-- Provided records follows --
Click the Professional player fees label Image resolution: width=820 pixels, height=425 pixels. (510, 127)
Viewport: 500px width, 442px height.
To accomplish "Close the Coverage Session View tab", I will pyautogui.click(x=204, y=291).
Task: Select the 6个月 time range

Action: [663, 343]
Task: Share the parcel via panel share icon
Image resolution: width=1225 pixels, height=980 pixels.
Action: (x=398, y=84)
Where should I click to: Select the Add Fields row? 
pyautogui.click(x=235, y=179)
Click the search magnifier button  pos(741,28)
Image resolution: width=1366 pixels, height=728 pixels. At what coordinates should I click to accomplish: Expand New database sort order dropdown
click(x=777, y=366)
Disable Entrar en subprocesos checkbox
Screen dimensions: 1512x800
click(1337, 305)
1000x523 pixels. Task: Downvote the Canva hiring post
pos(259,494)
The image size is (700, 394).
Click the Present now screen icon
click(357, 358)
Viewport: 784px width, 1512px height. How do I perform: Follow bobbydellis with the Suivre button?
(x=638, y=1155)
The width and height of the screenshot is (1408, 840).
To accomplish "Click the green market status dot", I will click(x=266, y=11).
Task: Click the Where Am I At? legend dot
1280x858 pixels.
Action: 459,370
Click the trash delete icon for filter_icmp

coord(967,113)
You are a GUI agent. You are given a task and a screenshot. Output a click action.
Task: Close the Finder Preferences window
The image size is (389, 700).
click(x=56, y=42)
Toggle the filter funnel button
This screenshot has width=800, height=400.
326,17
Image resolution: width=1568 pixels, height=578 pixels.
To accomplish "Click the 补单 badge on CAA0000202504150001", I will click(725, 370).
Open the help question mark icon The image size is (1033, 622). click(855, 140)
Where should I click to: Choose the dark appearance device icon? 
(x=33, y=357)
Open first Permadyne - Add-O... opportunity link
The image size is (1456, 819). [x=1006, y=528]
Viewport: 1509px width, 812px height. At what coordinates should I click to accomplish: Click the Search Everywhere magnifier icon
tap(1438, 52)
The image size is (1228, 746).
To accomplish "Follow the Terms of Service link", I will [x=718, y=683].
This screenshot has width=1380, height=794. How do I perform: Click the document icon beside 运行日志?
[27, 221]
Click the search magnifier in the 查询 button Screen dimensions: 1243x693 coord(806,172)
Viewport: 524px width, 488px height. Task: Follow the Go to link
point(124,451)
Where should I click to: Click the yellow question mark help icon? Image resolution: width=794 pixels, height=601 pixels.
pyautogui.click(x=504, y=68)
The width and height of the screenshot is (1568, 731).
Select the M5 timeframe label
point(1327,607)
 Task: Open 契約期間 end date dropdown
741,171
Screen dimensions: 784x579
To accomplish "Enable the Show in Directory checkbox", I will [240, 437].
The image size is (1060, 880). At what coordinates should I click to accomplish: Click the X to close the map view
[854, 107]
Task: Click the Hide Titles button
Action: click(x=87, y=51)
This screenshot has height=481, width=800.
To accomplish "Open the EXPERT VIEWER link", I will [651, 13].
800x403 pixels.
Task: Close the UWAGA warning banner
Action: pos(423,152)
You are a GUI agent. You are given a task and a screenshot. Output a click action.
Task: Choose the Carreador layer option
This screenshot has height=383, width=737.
-- Provided records concluded --
#### Directions for this task
Nothing in the data may be omitted; transcribe it exactly.

#### Your response
Click the Professional player fees label Image resolution: width=820 pixels, height=425 pixels. (510, 127)
Viewport: 500px width, 442px height.
To accomplish "Close the Coverage Session View tab", I will pyautogui.click(x=204, y=291).
Task: Select the 6个月 time range

Action: [663, 343]
Task: Share the parcel via panel share icon
Image resolution: width=1225 pixels, height=980 pixels.
Action: (x=398, y=84)
Where should I click to: Select the Add Fields row? 
pyautogui.click(x=235, y=179)
Click the search magnifier button  pos(741,28)
Image resolution: width=1366 pixels, height=728 pixels. At what coordinates should I click to accomplish: Expand New database sort order dropdown
click(x=777, y=366)
Disable Entrar en subprocesos checkbox
Screen dimensions: 1512x800
click(1337, 305)
1000x523 pixels. Task: Downvote the Canva hiring post
pos(259,494)
The image size is (700, 394).
Click the Present now screen icon
click(357, 358)
Viewport: 784px width, 1512px height. How do I perform: Follow bobbydellis with the Suivre button?
(x=638, y=1155)
The width and height of the screenshot is (1408, 840).
To accomplish "Click the green market status dot", I will click(x=266, y=11).
Task: Click the Where Am I At? legend dot
1280x858 pixels.
Action: 459,370
Click the trash delete icon for filter_icmp

coord(967,113)
You are a GUI agent. You are given a task and a screenshot. Output a click action.
Task: Close the Finder Preferences window
The image size is (389, 700).
click(x=56, y=42)
Toggle the filter funnel button
This screenshot has width=800, height=400.
326,17
Image resolution: width=1568 pixels, height=578 pixels.
To accomplish "Click the 补单 badge on CAA0000202504150001", I will click(725, 370).
Open the help question mark icon The image size is (1033, 622). click(855, 140)
Where should I click to: Choose the dark appearance device icon? 
(x=33, y=357)
Open first Permadyne - Add-O... opportunity link
The image size is (1456, 819). [x=1006, y=528]
Viewport: 1509px width, 812px height. At what coordinates should I click to accomplish: Click the Search Everywhere magnifier icon
tap(1438, 52)
The image size is (1228, 746).
To accomplish "Follow the Terms of Service link", I will [x=718, y=683].
This screenshot has width=1380, height=794. How do I perform: Click the document icon beside 运行日志?
[27, 221]
Click the search magnifier in the 查询 button Screen dimensions: 1243x693 coord(806,172)
Viewport: 524px width, 488px height. Task: Follow the Go to link
point(124,451)
Where should I click to: Click the yellow question mark help icon? Image resolution: width=794 pixels, height=601 pixels.
pyautogui.click(x=504, y=68)
The width and height of the screenshot is (1568, 731).
Select the M5 timeframe label
point(1327,607)
 Task: Open 契約期間 end date dropdown
741,171
Screen dimensions: 784x579
To accomplish "Enable the Show in Directory checkbox", I will [240, 437].
The image size is (1060, 880). At what coordinates should I click to accomplish: Click the X to close the map view
[854, 107]
Task: Click the Hide Titles button
Action: click(x=87, y=51)
This screenshot has height=481, width=800.
To accomplish "Open the EXPERT VIEWER link", I will [651, 13].
800x403 pixels.
Task: Close the UWAGA warning banner
Action: pos(423,152)
You are a GUI agent. You are given a task and a screenshot. Output a click action.
Task: Choose the Carreador layer option
This screenshot has height=383, width=737.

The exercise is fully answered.